The house at Cortona was simple, two storeyed, whitewashed within and then decorated by Fram’s mother, who had a gift for drawing that had won her a place, that she did not take up, at the Slade. The house smelt of woodsmoke, lemons and basil and was set amid olive groves. It had a particularly non-Italian garden because the whole family had that passion for flowers that may have come from living beside a desert in Karachi. Outside the house was a large Magnolia grandiflora, crinum lilies grew along the front and a catalpa shaded the terrace where, in good weather, we ate outside. Troughs of basil were everywhere and ‘Heavenly Blue’ morning glory twined around the kitchen door. The rose that changes in colour, Rosa chinensis mutabilis, grew around the front door. At Easter peonies we never identified, which had come from the villa below, would flower with pink heads considerably bigger than my own children’s. The bottom of the garden was hedged with a vine of that most fragrant and intoxicating grape the uva di fragola, the grape whose taste and scent is that of a strawberry and makes a wine that for some reason the European authorities disapprove of, so it is drunk in secret among friends. Rosemary and sage and all the herbs that flourish in dryness lent their oil to the air. By the well stood a fig tree and another deeper down the garden. At the side of the house was the kitchen garden, or orto.
The family who originally lived just below and later moved into the local town still came up to work for gli indiani on the hill. Franca, the wife, worked in the orto and as cook, and her husband Guido came and fixed emergencies such as wild boar in the garden or a plumbing disaster.
Negotiations between a Tuscan peasant and a fastidious Zoroastrian, as Fram’s mother Mehroo temperamentally as well as religiously was, were nothing like as difficult as they might have been had the two women not decided that they liked one another.
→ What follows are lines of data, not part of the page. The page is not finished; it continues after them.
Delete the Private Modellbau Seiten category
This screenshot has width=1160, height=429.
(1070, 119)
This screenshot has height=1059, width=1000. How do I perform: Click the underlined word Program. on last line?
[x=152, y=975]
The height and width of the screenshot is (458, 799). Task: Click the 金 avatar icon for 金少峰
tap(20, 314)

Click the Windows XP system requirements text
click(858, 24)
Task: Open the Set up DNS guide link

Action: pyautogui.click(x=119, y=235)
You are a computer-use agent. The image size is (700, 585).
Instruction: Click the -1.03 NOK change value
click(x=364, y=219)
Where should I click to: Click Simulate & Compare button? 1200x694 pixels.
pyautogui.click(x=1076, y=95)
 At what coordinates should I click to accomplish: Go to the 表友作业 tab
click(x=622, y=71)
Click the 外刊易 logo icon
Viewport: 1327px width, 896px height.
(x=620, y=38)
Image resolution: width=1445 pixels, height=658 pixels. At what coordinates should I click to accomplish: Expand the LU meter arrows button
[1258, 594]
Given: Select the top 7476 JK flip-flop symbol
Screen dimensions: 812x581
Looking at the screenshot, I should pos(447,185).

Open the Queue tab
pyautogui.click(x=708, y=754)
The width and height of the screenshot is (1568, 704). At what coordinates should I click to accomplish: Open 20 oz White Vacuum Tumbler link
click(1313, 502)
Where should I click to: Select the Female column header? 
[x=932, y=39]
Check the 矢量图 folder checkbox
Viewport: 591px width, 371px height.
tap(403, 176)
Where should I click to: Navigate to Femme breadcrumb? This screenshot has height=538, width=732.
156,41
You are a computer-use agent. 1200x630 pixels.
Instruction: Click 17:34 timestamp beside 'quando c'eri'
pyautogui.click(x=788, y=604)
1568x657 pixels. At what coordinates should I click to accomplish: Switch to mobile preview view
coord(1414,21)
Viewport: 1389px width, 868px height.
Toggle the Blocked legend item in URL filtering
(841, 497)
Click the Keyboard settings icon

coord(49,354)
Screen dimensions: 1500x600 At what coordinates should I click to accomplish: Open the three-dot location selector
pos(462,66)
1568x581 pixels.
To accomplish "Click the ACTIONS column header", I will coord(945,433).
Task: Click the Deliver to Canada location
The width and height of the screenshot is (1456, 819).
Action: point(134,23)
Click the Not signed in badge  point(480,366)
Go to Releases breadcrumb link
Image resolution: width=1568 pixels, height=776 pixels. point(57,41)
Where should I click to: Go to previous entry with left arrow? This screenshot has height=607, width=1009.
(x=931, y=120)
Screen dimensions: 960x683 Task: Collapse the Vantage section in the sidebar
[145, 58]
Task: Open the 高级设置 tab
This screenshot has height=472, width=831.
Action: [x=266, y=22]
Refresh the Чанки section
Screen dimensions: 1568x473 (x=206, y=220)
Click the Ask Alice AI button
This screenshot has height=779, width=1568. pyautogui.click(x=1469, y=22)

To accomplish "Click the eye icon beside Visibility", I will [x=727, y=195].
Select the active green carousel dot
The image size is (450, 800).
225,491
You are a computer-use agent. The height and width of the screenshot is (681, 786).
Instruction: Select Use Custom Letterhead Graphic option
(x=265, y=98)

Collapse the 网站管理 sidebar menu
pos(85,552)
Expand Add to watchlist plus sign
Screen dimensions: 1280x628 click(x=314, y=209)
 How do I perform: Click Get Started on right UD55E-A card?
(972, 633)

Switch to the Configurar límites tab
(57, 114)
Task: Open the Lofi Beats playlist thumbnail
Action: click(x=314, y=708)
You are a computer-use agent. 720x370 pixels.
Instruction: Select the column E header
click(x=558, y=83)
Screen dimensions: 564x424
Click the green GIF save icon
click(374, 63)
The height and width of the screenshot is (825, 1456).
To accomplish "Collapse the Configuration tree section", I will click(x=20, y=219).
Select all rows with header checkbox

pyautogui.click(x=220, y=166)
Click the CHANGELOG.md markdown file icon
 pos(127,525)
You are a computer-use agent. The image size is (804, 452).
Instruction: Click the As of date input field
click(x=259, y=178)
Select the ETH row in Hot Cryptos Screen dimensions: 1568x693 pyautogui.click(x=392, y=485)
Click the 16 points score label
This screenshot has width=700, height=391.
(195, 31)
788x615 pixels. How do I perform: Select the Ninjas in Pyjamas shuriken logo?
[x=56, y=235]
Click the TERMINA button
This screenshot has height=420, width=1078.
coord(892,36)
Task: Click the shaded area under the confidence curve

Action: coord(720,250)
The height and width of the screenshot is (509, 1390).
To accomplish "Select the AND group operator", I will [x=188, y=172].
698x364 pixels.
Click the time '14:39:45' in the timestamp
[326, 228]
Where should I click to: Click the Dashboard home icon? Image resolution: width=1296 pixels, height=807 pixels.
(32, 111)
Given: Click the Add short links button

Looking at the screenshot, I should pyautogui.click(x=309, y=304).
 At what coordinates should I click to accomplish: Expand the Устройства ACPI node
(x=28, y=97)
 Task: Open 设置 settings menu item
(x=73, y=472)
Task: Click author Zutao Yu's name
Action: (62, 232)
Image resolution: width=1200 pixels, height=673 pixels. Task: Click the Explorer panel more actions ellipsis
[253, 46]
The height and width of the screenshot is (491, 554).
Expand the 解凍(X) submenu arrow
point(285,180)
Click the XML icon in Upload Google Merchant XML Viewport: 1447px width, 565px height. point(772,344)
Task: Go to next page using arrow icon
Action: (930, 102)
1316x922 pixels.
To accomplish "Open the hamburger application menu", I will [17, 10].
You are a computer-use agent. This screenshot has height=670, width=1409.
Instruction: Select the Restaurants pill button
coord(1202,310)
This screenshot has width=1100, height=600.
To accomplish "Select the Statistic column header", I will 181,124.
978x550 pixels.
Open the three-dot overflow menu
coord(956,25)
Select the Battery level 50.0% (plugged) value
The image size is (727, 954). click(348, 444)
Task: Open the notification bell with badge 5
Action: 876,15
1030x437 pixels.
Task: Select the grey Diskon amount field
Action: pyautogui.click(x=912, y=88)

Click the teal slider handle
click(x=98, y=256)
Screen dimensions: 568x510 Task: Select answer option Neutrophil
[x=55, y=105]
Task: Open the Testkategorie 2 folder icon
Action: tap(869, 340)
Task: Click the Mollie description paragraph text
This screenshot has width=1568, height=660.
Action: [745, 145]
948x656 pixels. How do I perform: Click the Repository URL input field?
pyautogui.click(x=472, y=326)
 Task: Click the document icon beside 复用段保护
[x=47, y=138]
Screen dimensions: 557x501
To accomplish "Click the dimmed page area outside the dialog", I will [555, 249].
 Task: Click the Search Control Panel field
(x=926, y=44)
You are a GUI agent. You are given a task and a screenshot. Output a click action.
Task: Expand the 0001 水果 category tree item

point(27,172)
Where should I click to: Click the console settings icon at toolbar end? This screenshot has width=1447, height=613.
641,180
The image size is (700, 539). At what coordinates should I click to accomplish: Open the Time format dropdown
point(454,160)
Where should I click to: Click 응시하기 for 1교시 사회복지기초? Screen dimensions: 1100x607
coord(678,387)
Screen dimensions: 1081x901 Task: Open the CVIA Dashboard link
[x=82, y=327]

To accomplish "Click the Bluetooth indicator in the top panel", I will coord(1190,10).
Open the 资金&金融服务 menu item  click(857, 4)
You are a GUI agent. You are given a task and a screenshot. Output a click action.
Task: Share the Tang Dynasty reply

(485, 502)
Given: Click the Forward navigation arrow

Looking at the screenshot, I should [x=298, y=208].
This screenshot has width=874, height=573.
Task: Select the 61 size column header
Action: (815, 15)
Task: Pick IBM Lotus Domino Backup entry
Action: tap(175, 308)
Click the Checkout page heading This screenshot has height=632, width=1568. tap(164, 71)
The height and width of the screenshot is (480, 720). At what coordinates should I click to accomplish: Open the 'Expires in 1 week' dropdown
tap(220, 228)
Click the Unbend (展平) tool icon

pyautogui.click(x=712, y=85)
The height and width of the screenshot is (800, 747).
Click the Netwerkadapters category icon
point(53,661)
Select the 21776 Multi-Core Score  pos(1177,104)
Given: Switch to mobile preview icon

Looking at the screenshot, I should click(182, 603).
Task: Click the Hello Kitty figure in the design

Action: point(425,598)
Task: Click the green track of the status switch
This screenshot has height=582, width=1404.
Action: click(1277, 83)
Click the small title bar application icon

Franca therefore simply fitted in with what she was told, that only napkins with a person’s initial on might be given to that person, that never must bedspreads be put on a bed with the foot part at the top, that all sudsing had to be done before all rinsing when washing up, and that the rinsing must be under flowing water, that dirty utensils must never be laid down on the side but on a dish and so on. Much of it was common sense and the rest she took as part of the charm of this little family who had decided for part of their year to move into the house that had proven such hard work for her own family.
Out in the orto, copper sulphate was sprayed and dried to a high abstract blue on the tomatoes, grapes, aubergines, peppers and zucchini, whose flowers Franca would fry and scatter with salt.
To watch Fram’s mother cook was to watch an artist at work. Her fine, beautiful hands had nails like almonds with that natural line of white seen in some Madonnas. To take the bitterness from a cucumber, she would cut off the narrower end and – often gently telling one a story and meeting one’s eyes with her own – turn and turn and turn the cut piece of cucumber until it had drawn out all the bitter white milk. Then, and then only, would the cucumber be ready for peeling and for slicing into lenses as cool as ice for hot eyes, cut not with a mandolin but with a little knife. She did everything domestic beautifully so that it must have been, for her family, like living with a ballerina or an antelope, something incapable of ungrace or disgrace. She was lovely to behold. It was a quality that resided in tempo as much as in address and gave each act its own dignity. She made, rather than took, time.
When I read Edward Said’s autobiography, I was pierced by the similarity of his own relationship with his mother to that of Fram and Mehroo, though, unlike Fram, Said seemed to have established some wafer of air betwixt she who bore him and what he could bear.
Today, 5 June 2007, is a flawless high blue June day in Chelsea. Some days ago, we were puzzled as to why the air was full of low, close, mechanical noise. It transpired that the Metropolitan Police had chosen to shoot a young man, unhappy in his marriage, desperate for the return of his wife, far gone in drink, and wielding a gun with which he could have killed no one. The police marksman shot him in the head; that is, he shot to kill. What of talking to him? What of tranquillisers? That young man might, a hundred times, have been me.
It is when such things happen that people around my age thank God their parents are dead.
Last night I had a visit from the film-maker Amy Hardie. We have a friend in common and she was keen to tell me about her experience of a shaman in Edinburgh, who she believes has saved her life. She feels that my eyes might open if the doctors could be more humble and eclectic when it comes to the hidden paths of the human brain. I had wondered if I blinded myself when I left Fram, whom I married on 27 September 1986. I left him in November 1996.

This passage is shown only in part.